El trailer abandonado que reveló la red de vigilancia fronteriza de Estados Unidos

Un descubrimiento casual en el desierto

James Cordero frenó su Jeep en el acotamiento de la Old Highway 80, cerca de la frontera con México. Lo que parecía un trailer abandonado escondía algo más: una cámara que registraba cada matrícula que pasaba por esa carretera remota del este del condado de San Diego. Era solo el comienzo de un hallazgo mucho mayor.

Cordero, quien trabaja en restauración de daños por agua durante el día y lidera voluntarios humanitarios en su tiempo libre, ha localizado decenas de estas cámaras ocultas en trailers y barriles de construcción a lo largo de las carreteras fronterizas de California.

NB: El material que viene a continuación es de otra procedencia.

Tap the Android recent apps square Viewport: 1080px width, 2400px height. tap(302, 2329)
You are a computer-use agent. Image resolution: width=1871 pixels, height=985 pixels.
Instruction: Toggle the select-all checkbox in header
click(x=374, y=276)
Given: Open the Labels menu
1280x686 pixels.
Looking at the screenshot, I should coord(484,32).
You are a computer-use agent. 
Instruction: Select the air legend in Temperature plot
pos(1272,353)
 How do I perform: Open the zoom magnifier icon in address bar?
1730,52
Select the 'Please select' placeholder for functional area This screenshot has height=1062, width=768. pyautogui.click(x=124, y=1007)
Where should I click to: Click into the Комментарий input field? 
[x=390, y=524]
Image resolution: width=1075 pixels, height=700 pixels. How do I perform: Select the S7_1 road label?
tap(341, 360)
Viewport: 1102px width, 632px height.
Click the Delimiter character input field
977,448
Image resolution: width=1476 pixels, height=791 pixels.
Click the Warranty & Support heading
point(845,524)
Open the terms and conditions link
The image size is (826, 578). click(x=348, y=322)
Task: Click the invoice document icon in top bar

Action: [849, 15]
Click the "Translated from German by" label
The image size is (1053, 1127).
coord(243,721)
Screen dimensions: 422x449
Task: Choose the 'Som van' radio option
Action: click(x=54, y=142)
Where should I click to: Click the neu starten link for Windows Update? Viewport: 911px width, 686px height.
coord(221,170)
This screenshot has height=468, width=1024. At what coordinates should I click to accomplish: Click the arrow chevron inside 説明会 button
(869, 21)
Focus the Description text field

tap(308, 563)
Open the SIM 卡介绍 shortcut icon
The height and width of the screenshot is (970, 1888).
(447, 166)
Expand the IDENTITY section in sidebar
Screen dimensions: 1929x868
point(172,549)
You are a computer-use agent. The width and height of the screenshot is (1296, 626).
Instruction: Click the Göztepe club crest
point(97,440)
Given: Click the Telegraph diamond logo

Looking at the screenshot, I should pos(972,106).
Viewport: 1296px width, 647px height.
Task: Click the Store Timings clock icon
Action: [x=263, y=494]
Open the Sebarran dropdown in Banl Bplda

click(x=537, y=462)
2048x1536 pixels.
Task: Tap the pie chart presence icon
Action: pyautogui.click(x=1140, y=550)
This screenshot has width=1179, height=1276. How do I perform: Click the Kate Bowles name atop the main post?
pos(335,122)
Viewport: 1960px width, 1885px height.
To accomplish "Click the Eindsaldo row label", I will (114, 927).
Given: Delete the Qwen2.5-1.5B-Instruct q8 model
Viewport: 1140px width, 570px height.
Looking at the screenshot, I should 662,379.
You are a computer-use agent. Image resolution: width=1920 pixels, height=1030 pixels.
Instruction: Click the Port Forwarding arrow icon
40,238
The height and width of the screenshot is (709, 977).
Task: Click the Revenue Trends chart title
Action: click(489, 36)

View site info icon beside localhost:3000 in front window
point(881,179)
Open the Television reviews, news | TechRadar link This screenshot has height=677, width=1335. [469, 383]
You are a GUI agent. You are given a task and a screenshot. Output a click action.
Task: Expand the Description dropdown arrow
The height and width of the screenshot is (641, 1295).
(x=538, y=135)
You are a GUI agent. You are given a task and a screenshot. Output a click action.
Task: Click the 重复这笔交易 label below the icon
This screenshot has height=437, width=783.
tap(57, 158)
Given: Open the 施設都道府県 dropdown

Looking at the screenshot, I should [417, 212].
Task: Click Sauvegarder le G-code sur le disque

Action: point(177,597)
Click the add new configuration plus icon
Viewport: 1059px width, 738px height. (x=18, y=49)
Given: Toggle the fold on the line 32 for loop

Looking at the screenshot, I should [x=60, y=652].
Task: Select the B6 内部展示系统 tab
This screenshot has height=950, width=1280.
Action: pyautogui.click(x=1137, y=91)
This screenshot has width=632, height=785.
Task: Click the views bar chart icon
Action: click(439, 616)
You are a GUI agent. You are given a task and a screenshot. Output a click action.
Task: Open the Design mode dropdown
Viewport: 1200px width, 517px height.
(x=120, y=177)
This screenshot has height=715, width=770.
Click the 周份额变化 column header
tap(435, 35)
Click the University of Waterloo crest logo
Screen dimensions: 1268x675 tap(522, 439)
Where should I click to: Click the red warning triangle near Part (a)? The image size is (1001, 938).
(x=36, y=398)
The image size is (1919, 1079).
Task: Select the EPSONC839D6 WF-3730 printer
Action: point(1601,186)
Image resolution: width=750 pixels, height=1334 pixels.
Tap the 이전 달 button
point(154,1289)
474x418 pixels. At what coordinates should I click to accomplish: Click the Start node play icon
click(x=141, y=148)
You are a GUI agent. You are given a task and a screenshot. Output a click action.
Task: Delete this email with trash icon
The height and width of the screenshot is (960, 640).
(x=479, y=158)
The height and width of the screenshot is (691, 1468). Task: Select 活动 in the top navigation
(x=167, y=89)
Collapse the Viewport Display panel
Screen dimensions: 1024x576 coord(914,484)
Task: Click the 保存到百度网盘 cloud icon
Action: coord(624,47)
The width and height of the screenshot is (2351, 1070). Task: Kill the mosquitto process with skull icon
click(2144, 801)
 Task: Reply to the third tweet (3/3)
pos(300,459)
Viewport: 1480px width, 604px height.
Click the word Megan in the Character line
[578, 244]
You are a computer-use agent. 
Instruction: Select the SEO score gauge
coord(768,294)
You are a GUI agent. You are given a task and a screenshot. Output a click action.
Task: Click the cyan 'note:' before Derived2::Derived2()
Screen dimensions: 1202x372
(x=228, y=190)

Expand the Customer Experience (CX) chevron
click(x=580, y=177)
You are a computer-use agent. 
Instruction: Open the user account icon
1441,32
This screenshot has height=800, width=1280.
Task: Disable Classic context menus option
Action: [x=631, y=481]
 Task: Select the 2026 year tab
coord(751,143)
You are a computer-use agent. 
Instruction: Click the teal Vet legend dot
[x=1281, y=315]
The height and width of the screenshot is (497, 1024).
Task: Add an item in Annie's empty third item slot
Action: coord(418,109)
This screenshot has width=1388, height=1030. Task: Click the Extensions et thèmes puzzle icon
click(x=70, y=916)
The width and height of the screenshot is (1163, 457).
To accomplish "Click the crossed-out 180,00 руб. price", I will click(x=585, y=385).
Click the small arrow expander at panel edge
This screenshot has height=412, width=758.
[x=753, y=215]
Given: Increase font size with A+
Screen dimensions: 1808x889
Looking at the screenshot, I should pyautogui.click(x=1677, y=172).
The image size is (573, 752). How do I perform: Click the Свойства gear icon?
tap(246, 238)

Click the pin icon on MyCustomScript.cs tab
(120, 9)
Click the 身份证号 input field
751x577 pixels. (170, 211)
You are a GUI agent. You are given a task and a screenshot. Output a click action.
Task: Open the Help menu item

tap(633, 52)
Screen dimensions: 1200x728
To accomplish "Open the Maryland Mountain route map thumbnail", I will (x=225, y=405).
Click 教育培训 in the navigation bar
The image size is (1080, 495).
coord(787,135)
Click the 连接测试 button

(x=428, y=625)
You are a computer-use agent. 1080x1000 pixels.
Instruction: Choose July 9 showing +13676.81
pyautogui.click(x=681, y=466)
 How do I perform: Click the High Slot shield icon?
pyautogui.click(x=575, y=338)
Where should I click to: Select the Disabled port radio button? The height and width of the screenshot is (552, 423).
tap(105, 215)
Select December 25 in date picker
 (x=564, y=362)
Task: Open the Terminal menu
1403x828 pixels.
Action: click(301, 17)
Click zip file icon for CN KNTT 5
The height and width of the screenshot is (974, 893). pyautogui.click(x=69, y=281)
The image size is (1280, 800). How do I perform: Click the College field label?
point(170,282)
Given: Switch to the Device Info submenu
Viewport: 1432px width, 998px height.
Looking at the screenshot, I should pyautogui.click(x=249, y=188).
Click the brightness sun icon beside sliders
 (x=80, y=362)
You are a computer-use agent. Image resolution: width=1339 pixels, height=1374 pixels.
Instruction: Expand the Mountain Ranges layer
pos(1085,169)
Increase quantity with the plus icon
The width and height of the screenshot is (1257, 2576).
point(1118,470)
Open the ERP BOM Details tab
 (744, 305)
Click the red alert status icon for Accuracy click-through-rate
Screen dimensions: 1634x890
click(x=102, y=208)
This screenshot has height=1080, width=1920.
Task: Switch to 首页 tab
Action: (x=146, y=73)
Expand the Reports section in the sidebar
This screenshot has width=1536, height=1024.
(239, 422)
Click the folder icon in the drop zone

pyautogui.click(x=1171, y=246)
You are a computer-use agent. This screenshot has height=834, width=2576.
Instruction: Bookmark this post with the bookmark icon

Una red de vigilancia masiva que aparentemente opera bajo los permisos que California otorgó a la Patrulla Fronteriza en los últimos meses de la administración Biden.

Cuando la tecnología se vuelve invisible

La Electronic Frontier Foundation ha mapeado más de 40 lectores automáticos de matrículas (ALPR) ocultos en el sur de California, la mayoría concentrados en rutas fronterizas. Los dispositivos no solo capturan números de matrícula: registran marca y modelo del vehículo, estado de registro, coordenadas GPS, fecha, hora y "el entorno que rodea al vehículo, que puede incluir conductores y pasajeros", según un reporte de 2020 del Departamento de Seguridad Nacional.

Los residentes locales han comenzado a notar encuentros extraños. Sergio Ojeda cuenta que agentes interrogaron a su abuela, residente legal permanente, sobre por qué visitaba casinos locales con tanta frecuencia. "Ella les preguntó de vuelta: '¿Hay algo malo en eso? ¿Se supone que no debería hacerlo?'" Los agentes respondieron que simplemente "parecía sospechoso".

California aprobó ocho permisos para lectores de matrículas de agencias federales como la Patrulla Fronteriza y la DEA, según Caltrans. Pero existe un problema legal: una ley estatal de 2016 prohíbe a agencias locales compartir datos de matrículas con entidades federales involucradas en enforcement de inmigración.

Dave Maass de EFF argumenta que estos dispositivos federales eluden esas protecciones: "Al permitir que la Patrulla Fronteriza y la DEA coloquen lectores de matrículas en la frontera, esencialmente están creando una puerta trasera" a las salvaguardias estatales. Una investigación de Associated Press reveló que estos datos alimentan un programa de inteligencia predictiva que monitorea millones de conductores estadounidenses para identificar patrones de viaje "sospechosos".

El verdadero costo de implementar esto

Más allá de la tecnología, está el costo humano y democrático. Cordero teme que sus voluntarios, quienes dejan agua y suministros para migrantes en el desierto, puedan ser detenidos o procesados. Durante la primera administración Trump, voluntarios de "No More Deaths" enfrentaron cargos federales por actividades humanitarias similares.

El costo de transparencia es igualmente alto. No existe información pública sobre dónde operan estas cámaras, cuántos datos recopilan, o cómo se procesan. Residentes fronterizos como Ojeda expresan vivir en constante sensación de vigilancia: "Bromeo con mis compañeros de trabajo: '¿En qué capítulo de 1984 estamos?'"

California, que se enorgullece de sus políticas de santuario, enfrenta la paradoja de haber facilitado infraestructura que podría usarse para deportaciones masivas. El verdadero costo no son solo los millones en tecnología, sino la erosión de la confianza entre comunidades y el estado que prometió protegerlas.